We aren’t copy writers or social media experts; we’re programmers. We need to constantly foresee and prevent problems before they happen. Cultivating a healthy paranoia and a heavily pessimistic attitude is the path to becoming a better programmer.
Why Be Paranoid and Pessimistic
Being paranoid and pessimistic will save your ass constantly. Before even talking about actual code – backups, debuggers, source control, error logging, automated deployment scripts, and almost all tools of the programming trade are predicated on the pessimistic idea that stuff goes wrong often, and there must be procedures in place to identify, correct, and prevent errors.
Another side effect of being paranoid is coding defensively. No matter if you are coding against libraries, code written by other developers on your team, or code written by yourself, it is important to code defensively, because everybody and everything is fallible.
Defensive code makes fewer assumptions and carefully handles error cases instead of failing silently or producing undefined behavior. This leads to code that is easier to maintain and less prone to bugs.
Libraries are updated, frameworks evolve, requirements change. Programmers are constantly fighting against entropy. Defensive programming guards against the effects of software entropy by reducing the possibility that changes in one part of a system will cause subtle bugs somewhere else.
It is important to expect the unexpected in all things.
It seems that there’s a mantra that every programmer must memorize early in his or her career. It is a fundamental tenet of computing, a core belief that we learn to apply to requirements, designs, code, comments, just about everything we do. It goes
THIS CAN NEVER HAPPEN…
– The Pragmatic Programmer by Andrew Hunt & David Thomas
Embracing paranoia and pessimism will automatically lead to wonderful things like:
- Explicitly stating preconditions, postconditions, and invariants
- If it can’t happen, using assertions to ensure that it won’t
- Always using source control
- Crashing early – a dead program normally does a lot less damage than a crippled one
All of the above are widely considered good practice, and techniques recommended in The Pragmatic Programmer.

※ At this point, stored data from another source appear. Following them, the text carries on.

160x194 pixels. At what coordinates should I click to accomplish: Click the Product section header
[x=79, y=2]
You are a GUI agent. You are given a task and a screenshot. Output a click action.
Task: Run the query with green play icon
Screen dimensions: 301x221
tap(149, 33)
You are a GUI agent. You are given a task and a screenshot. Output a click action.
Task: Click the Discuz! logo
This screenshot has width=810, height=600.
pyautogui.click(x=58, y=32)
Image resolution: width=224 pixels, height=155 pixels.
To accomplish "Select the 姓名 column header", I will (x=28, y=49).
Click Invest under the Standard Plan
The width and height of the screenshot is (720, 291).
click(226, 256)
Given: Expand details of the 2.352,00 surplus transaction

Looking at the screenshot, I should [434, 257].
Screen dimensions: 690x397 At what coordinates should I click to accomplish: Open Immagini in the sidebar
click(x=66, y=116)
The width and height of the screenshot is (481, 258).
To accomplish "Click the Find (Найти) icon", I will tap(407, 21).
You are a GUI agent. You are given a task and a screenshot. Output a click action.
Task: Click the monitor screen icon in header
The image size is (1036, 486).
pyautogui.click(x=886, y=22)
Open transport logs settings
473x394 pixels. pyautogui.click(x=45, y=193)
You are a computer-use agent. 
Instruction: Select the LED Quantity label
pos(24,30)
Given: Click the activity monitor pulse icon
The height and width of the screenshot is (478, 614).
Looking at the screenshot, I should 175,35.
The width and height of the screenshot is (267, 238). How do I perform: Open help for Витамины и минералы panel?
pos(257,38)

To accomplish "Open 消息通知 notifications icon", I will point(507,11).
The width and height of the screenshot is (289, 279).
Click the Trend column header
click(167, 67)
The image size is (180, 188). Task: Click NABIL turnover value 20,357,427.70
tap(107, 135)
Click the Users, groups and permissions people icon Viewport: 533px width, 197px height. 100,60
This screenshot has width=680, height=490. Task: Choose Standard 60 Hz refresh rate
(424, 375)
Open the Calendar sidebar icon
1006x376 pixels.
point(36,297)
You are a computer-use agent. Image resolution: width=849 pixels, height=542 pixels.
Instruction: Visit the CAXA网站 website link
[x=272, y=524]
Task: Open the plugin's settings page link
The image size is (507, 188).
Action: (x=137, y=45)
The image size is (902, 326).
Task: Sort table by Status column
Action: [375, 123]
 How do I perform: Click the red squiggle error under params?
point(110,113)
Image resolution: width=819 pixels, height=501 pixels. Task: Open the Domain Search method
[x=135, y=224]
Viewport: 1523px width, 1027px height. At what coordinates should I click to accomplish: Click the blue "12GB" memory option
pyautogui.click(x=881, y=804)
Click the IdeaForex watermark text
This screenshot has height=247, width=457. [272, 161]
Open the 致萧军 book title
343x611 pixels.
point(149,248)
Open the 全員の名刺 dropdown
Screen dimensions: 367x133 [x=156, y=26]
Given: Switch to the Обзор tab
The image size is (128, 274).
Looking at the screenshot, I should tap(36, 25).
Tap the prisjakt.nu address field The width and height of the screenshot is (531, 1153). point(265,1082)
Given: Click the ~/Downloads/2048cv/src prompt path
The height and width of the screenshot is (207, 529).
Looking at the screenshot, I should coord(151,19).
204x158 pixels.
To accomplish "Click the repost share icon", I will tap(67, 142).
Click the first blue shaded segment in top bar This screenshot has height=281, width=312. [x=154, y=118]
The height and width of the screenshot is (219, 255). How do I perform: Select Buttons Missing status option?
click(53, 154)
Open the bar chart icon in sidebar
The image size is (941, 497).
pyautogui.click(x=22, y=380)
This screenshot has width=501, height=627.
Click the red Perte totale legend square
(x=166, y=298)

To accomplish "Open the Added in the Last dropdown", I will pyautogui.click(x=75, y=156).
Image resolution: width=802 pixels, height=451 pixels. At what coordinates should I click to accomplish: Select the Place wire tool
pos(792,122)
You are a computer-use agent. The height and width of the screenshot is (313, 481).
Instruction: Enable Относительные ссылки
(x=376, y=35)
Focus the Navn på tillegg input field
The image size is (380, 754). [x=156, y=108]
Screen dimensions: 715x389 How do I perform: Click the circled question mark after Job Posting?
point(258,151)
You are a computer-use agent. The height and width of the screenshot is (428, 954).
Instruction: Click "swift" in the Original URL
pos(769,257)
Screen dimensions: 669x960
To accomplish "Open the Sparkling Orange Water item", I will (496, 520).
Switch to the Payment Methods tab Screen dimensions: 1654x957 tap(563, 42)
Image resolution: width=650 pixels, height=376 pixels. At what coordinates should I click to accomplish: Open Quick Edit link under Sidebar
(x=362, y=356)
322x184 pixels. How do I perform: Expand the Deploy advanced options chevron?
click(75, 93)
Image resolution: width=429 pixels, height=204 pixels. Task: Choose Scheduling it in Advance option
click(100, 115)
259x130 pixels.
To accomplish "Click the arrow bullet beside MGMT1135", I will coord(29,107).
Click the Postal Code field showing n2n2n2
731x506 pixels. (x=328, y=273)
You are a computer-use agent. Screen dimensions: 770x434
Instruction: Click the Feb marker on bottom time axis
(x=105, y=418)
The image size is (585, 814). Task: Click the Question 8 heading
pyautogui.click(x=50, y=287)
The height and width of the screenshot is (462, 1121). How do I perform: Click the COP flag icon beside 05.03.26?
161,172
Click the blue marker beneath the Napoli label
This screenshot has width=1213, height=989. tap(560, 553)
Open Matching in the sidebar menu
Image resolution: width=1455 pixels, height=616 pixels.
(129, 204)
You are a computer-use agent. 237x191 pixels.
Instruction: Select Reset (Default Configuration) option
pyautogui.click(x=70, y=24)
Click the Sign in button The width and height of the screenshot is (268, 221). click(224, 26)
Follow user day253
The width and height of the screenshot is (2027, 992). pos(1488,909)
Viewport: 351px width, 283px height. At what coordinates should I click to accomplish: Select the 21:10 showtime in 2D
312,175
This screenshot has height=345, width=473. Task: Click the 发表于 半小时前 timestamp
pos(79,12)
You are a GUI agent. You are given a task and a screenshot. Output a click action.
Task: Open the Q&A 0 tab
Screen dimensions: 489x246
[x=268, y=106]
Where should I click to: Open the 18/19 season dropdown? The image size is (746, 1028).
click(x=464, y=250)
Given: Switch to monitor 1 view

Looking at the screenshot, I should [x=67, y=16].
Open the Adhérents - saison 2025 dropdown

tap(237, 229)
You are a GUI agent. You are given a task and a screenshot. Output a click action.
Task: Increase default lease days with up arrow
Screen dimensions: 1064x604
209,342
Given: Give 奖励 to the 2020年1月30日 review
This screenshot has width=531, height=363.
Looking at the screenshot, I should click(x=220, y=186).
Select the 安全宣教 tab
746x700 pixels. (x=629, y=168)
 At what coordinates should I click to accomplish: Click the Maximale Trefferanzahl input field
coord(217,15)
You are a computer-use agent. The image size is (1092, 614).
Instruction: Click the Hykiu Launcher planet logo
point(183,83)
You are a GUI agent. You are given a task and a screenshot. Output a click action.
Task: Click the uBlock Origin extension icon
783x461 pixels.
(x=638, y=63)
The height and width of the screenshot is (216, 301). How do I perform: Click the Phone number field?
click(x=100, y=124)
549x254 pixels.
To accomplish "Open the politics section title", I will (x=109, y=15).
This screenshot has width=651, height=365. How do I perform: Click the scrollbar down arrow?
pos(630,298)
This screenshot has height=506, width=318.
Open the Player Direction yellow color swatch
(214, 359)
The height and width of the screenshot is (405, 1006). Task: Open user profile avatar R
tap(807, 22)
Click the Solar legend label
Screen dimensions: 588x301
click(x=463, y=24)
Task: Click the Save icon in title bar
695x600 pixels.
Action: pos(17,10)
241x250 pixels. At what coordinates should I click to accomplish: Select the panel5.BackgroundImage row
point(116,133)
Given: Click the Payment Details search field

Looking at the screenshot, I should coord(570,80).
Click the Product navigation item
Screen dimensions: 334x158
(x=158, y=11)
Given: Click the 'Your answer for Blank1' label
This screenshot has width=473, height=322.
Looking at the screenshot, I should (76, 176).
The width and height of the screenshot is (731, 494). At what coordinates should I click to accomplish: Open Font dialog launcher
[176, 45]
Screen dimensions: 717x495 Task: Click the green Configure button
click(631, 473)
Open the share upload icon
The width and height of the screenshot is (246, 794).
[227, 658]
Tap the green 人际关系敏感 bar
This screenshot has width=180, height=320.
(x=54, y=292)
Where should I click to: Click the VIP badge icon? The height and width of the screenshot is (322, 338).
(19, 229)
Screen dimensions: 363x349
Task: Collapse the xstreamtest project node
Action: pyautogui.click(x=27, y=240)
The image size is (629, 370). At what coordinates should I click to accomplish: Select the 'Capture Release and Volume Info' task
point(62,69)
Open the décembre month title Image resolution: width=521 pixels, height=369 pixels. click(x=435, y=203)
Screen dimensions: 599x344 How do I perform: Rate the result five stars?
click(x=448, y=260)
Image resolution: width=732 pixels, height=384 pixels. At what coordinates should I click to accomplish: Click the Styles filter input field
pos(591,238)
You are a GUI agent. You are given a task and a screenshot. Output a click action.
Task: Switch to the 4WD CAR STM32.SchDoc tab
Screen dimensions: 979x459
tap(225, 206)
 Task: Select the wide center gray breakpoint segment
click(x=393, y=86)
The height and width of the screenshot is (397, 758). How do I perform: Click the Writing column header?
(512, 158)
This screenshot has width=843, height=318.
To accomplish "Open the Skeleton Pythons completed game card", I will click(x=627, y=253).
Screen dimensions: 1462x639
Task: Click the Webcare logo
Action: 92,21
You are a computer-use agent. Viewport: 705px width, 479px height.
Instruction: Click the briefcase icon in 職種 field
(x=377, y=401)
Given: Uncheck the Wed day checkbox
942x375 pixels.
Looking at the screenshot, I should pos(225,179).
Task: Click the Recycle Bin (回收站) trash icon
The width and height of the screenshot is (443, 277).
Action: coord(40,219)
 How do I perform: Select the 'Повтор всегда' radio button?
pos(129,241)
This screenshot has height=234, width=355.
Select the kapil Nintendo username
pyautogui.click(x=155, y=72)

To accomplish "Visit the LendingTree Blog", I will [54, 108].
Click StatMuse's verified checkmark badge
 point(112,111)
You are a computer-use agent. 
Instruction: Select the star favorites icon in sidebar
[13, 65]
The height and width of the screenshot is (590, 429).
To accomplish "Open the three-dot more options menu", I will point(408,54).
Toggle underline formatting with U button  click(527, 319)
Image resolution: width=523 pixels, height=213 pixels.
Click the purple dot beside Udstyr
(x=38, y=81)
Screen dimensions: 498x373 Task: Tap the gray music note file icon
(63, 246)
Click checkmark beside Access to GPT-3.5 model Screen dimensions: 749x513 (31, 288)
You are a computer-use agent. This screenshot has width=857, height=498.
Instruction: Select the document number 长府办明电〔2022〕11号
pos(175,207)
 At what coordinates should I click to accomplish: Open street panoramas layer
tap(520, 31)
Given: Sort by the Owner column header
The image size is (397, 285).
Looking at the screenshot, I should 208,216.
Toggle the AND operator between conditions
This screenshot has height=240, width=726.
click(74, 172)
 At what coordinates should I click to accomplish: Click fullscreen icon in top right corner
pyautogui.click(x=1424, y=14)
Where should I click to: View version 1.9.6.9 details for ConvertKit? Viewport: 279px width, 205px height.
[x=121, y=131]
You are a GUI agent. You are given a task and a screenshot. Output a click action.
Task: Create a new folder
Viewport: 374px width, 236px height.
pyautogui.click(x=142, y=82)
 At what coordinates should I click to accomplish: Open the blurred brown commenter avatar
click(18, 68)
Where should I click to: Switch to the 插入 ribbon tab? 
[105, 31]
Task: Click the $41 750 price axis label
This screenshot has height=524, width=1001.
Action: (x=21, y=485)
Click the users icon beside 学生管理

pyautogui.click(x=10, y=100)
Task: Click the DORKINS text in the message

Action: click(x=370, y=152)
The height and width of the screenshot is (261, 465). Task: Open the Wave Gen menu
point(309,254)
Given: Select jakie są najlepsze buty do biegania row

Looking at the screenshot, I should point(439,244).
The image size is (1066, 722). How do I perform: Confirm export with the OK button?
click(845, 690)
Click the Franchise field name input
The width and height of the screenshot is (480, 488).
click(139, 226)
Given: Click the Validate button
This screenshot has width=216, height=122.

When to stop being paranoid and pessimistic
You should never stop being paranoid or pessimistic, but when interacting with non-technical people, you should probably change your game face.
Let’s say you get a phone call from your boss who is a search engine optimization guy. He is wondering if you can build a tool to check how a website ranks in the search engines for various keywords.
You are a good programmer. A paranoid programmer. A pessimistic programmer. You immediately start thinking about the most significant challenges involved. That to do this project right, you will need to account for differences in search results across geographic areas. That means a distributed architecture of some kind, and most likely reports with combined rankings plus rankings broken out by geographic area. Now, if we use too many geographic areas and check them too often, we will significantly change the search volume for a particular term, which can have indirect effects on rankings. Plus scraping results is probably against Google’s ToS…
Swallow those words.
Your boss is a marketer at heart. He is an optimist. He needs to be an optimist in order to sell stuff. He doesn’t want to hear about worst case scenarios or most significant challenges. He needs to know about them, but wrap them up in a language he is better equipped to understand.
“Hrmmm. There are already similar tools out there, so I’m sure this is something we can do. However, I don’t think creating this tool will be as simple as it first appears. The most straightforward way to collect the data is to do some searches programmatically and then scrape the page to get rankings, but I think this is against Google’s ToS, and could get us in hot water with Google. We will also have to account for things like geographical rankings differences. I’m sure there are ways around these issues, but I’m not sure what the solution will look like yet without doing a bit more research.”
See the difference? Instead of your boss getting what sounds to him like a litany of problems, he is now getting some reassurance that it can be done, it just isn’t as easy as he probably thinks it is, and will take some thought to get everything right.
The only problem with pessimistic problem solving is that it is often misunderstood by optimists (read: management, sales, marketing, etc.). You don’t want to be known as the person who spits out a list of problems at every new idea. It is better to be known as the person who solves problems before anyone else realizes that a problem exists.
So unless you are communicating with optimists, go forth and spread paranoia and pessimism.